Los antiguos inquilinos de la EMVS ya sufren el cambio de casero

Los afectados denuncian el envío de cartas amenazando con el desahucio por parte de los nuevos gestores privados si se demoran un mes en el pago de los recibos

La venta de viviendas públicas al grupo Blackstone comienza a tener consecuencias. El nuevo casero, a través de la gestora Fidere, está enviando cartas "amenazadoras" a aquellos inquilinos que no pagan una mensualidad, además de incrementar el precio de los recibos para el pago de los gastos de comunidad. El Ayuntamiento de Madrid insiste en que las condiciones de los contratos no han variado.

Hace diez meses, el Ayuntamiento vendió más de 1.800 pisos a la sociedad Magic Real State Blackstone, el mayor fondo de capital riesgo del mundo, por 128 millones de euros. Ahora, la empresa Fidere, que gestiona esas viviendas, comienza a presionar a los vecinos que se han demorado, aunque sólo sea un mes, en el pago de sus recibos.

Cartas "amenazantes", según los afectados, con la advertencia de que si no se ponen al corriente de pago, la empresa iniciará el procedimiento judicial para el desahucio.

"Yo tuve un recibo pendiente por causas laborales y me han enviado una carta diciendo que me desahucian. Me dijeron que si no pagaba que echaban y hay vecinos en la misma situación a los que la empresa nueva les está diciendo que se vuelvan a su chabola, que ellos no son una ONG", afirma una inquilina afectada.

Es lo que está ocurriendo, por ejemplo, en una de los promociones del PAU de Carabanchel, en este caso en la calle Salvador Allende, donde los afectados viven con angustia esta nueva situación. Pagan unos 500 euros por un piso de casi 70 metros cuadrados, aunque sospechan que el recibo irá subiendo a medida que vayan venciendo los contratos.

Y no sólo eso, los gastos de comunidad también se han duplicado. "En fincas que no tienen jardines ni piscina y donde para una vivienda de 64 metros cuadrados pagamos 52 euros de comunidad, nos quieren subir a 100 euros con engaños y coacciones", añade esta inquilina.

Los vecinos denuncian, además, que con la EMVS se podía negociar, e incluso fraccionar el pago en caso de necesidad social, pero no con estos "fondos buitre" cuyo único objetivo, según dicen, es conseguir la máxima rentabilidad con unos pisos que fueron construidos con el dinero de todos.

La versión municipal

El Ayuntamiento insiste en que las condiciones contractuales no han cambiado y que el proceso de venta no afecta a los contratos de los inquilinos.
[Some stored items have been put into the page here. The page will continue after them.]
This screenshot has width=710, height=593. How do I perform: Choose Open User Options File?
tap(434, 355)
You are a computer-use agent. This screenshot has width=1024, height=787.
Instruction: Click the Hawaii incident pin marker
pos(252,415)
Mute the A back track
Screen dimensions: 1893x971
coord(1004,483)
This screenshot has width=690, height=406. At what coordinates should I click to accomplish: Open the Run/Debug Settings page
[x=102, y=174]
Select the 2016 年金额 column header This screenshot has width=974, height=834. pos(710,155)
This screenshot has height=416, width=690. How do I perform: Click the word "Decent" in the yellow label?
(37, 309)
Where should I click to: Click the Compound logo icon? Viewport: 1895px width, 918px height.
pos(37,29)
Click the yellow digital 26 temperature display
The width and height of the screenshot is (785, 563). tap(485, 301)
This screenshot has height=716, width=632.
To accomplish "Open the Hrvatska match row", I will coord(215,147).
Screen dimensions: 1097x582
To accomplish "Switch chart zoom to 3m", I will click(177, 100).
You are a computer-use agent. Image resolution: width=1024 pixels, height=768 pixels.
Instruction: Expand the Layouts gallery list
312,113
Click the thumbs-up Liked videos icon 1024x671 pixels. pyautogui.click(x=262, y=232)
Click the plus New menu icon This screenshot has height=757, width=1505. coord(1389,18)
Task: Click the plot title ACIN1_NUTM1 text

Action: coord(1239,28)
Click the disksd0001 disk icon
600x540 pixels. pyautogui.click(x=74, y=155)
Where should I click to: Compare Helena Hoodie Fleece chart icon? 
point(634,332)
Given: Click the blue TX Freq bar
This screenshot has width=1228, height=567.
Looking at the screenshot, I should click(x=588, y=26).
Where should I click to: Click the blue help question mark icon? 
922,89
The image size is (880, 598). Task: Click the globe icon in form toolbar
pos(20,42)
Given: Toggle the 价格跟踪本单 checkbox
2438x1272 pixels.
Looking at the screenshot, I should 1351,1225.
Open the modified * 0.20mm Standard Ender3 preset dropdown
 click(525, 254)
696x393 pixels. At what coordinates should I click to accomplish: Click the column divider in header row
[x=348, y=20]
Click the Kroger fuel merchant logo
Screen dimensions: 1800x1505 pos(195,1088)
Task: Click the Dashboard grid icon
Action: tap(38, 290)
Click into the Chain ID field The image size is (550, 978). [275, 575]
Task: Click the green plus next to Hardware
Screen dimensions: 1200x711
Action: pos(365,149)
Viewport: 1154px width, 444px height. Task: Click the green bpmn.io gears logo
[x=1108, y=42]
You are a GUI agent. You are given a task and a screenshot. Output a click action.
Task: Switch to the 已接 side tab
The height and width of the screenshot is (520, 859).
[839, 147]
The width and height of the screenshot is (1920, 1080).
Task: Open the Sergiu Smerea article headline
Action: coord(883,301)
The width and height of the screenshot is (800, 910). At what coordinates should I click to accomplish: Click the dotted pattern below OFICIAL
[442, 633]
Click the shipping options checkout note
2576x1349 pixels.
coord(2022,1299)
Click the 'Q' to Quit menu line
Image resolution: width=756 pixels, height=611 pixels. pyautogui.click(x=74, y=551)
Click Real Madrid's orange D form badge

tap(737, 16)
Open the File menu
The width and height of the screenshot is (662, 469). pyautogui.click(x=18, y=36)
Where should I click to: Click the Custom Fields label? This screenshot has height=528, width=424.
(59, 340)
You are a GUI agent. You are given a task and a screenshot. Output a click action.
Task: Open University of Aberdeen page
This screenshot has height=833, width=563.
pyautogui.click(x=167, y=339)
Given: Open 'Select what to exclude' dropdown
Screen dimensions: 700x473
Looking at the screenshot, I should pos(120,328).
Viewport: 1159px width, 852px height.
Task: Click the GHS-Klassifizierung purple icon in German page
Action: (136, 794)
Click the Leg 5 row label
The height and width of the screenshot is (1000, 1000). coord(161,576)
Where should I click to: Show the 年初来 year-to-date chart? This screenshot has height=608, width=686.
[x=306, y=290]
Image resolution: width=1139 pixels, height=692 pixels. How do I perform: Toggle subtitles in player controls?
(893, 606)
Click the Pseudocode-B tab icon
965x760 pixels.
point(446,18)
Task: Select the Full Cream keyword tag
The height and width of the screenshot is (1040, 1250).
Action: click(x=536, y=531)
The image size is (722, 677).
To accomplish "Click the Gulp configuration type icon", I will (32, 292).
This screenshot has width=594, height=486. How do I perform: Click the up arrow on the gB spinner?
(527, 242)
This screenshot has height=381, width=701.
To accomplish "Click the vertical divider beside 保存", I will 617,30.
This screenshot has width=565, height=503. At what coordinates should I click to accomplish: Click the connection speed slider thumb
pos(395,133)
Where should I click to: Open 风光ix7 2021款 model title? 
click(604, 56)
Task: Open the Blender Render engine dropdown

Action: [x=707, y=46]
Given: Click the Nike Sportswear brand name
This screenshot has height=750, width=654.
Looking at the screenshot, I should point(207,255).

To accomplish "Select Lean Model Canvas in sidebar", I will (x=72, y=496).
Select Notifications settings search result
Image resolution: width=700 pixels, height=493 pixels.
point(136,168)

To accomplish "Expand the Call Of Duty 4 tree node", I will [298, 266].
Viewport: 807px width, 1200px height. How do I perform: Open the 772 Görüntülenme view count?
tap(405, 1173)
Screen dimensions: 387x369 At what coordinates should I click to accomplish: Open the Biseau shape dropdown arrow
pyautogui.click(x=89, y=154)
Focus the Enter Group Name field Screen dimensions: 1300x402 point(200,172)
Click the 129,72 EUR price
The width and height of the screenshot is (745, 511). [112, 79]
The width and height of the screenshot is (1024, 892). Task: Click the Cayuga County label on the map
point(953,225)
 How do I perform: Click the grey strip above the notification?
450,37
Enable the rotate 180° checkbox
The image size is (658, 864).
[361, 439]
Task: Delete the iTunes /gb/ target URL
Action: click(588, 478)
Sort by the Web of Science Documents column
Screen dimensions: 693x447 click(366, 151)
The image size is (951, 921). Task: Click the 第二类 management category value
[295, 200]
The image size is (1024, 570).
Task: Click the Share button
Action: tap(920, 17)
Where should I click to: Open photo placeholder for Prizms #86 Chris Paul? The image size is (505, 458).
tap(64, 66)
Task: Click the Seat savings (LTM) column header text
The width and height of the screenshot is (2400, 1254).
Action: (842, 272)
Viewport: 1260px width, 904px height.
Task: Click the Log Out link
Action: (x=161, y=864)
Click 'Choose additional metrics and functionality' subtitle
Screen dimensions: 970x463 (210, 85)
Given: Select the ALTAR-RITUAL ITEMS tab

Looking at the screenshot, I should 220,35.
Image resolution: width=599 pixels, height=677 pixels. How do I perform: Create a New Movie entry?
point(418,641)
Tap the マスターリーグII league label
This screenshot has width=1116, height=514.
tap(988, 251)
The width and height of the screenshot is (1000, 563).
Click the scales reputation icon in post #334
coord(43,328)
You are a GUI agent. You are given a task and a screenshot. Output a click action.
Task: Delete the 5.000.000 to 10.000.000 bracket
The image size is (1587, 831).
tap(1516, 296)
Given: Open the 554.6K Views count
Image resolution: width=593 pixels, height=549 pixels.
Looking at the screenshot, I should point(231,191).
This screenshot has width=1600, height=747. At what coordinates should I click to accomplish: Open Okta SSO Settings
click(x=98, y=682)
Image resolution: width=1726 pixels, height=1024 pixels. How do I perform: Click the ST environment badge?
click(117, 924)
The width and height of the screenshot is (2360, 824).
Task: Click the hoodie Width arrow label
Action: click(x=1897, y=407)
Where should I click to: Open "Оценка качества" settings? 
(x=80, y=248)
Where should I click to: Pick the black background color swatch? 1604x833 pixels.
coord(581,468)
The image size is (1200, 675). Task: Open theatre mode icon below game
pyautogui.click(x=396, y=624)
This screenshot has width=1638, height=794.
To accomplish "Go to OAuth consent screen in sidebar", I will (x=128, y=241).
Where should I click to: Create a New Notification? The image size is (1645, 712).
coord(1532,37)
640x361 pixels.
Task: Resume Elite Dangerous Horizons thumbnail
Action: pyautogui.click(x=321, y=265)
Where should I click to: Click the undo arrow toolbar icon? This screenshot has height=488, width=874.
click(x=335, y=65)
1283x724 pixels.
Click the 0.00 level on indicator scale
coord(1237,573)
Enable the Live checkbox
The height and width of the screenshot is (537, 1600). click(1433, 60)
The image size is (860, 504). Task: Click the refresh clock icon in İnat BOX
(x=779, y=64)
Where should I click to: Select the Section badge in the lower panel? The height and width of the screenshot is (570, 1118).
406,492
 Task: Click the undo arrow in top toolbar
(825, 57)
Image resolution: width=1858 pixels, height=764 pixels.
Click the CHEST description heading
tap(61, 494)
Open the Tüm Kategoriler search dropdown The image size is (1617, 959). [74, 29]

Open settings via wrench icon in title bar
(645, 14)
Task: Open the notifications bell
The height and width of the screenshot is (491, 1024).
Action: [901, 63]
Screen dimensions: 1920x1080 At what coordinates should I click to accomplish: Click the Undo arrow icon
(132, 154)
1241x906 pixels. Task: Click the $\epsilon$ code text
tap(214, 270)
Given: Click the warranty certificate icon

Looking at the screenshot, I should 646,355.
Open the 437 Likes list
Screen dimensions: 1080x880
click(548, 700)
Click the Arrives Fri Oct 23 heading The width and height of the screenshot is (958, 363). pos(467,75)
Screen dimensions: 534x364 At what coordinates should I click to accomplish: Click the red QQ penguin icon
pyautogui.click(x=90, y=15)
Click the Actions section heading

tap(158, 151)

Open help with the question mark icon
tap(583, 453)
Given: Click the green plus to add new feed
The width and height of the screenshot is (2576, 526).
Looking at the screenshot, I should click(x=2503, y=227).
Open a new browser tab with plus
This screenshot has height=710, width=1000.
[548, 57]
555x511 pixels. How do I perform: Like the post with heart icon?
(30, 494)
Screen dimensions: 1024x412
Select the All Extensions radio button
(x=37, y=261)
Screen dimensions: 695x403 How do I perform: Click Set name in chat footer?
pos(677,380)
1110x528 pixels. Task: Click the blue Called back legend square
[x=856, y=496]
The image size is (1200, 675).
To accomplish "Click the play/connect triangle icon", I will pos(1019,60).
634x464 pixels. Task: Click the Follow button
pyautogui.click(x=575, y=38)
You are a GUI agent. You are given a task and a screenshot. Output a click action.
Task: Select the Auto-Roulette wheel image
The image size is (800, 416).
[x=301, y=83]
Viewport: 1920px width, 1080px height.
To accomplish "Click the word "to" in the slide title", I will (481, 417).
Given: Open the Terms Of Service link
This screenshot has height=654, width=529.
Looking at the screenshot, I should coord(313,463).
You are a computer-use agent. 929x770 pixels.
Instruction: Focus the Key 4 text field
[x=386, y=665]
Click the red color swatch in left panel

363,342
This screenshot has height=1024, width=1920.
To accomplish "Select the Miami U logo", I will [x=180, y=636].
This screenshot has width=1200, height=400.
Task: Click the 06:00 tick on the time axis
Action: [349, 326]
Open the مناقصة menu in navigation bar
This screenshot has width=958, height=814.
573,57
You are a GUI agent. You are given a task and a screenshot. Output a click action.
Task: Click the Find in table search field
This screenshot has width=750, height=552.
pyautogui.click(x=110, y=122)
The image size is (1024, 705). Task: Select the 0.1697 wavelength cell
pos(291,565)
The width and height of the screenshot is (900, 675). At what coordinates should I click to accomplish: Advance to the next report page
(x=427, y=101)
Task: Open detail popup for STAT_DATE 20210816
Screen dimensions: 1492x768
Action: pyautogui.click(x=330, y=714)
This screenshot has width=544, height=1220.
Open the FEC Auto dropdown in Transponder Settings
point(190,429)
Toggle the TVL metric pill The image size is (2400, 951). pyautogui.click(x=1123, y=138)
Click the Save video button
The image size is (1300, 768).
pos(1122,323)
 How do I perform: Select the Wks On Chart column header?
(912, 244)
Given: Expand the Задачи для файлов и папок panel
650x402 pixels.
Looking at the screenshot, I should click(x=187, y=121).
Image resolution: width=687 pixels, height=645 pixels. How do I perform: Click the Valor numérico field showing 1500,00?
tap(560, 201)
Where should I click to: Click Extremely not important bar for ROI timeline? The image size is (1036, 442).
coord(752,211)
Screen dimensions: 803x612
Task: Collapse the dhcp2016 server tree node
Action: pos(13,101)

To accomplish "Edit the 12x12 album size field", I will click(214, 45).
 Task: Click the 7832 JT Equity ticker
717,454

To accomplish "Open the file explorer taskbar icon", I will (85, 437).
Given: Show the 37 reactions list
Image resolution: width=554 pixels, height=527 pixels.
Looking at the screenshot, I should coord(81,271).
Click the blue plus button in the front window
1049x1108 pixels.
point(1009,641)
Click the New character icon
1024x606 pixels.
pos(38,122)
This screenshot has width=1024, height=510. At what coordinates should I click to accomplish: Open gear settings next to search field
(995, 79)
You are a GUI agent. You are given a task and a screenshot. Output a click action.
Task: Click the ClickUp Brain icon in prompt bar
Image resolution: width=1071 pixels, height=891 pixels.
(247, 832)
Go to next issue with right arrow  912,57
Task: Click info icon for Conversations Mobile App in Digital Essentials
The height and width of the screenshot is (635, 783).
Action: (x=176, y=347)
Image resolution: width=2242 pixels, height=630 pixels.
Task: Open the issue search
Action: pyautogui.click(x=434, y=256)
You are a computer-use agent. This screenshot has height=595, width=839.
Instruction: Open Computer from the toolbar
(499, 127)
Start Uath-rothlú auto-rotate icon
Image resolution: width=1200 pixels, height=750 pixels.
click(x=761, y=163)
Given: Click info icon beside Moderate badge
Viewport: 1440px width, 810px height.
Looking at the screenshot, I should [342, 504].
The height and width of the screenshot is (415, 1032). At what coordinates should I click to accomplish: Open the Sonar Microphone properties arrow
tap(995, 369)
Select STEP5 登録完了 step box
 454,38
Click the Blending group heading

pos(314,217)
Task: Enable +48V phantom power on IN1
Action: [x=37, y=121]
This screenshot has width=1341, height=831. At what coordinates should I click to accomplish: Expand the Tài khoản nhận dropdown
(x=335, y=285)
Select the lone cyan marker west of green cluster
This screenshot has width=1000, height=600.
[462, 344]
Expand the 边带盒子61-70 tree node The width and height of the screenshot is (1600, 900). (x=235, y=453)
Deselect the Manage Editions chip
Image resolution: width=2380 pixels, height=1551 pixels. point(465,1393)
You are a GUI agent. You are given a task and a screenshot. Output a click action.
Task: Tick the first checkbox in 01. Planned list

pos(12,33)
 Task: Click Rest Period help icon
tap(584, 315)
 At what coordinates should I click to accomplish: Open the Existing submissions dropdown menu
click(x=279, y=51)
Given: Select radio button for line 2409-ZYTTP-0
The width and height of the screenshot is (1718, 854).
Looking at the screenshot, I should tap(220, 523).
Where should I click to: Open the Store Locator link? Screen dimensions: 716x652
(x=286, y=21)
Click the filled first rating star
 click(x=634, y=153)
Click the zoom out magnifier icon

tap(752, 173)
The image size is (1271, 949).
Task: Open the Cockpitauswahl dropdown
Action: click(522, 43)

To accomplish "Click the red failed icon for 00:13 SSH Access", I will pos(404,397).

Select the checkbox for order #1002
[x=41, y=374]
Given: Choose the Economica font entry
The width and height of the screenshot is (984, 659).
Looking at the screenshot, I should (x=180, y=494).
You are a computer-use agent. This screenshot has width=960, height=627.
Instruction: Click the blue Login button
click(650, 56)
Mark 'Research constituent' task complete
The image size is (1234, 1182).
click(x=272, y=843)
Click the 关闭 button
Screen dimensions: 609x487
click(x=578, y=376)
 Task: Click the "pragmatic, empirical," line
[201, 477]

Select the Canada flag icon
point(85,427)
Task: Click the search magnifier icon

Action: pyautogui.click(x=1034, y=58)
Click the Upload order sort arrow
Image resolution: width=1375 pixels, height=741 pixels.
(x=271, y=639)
Así lo defendió la propia Ana Botella durante el último pleno municipal tras una pregunta del portavoz socialista, Jaime Lissavetzky.

"Sus derechos siguen siendo los mismos, sus obligaciones siguen siendo las mismas, las condiciones de los contratos no han variado, las viviendas siguen siendo protegidas, para los inquilinos lo único que ha cambiado es su casero, nada más", explicó la alcaldesa. Lissavetzky recordó, en cambio, que esas viviendas "promovidas por la EMVS fueron financiadas con dinero público" y vendidas "a precio de saldo" por un importe medio de 65.000 euros.

El Ayuntamiento se escuda además en que la Ley de Arrendamientos Urbanos, modificada semanas antes de que Blackstone desembarcara en Madrid, no permite, según el artículo 25.7, que los vecinos puedan ejercer el derecho de tanteo o retracto para poder comprar sus viviendas. El Consistorio precisa que las viviendas no eran exactamente de alquiler social, sino de renta objetiva.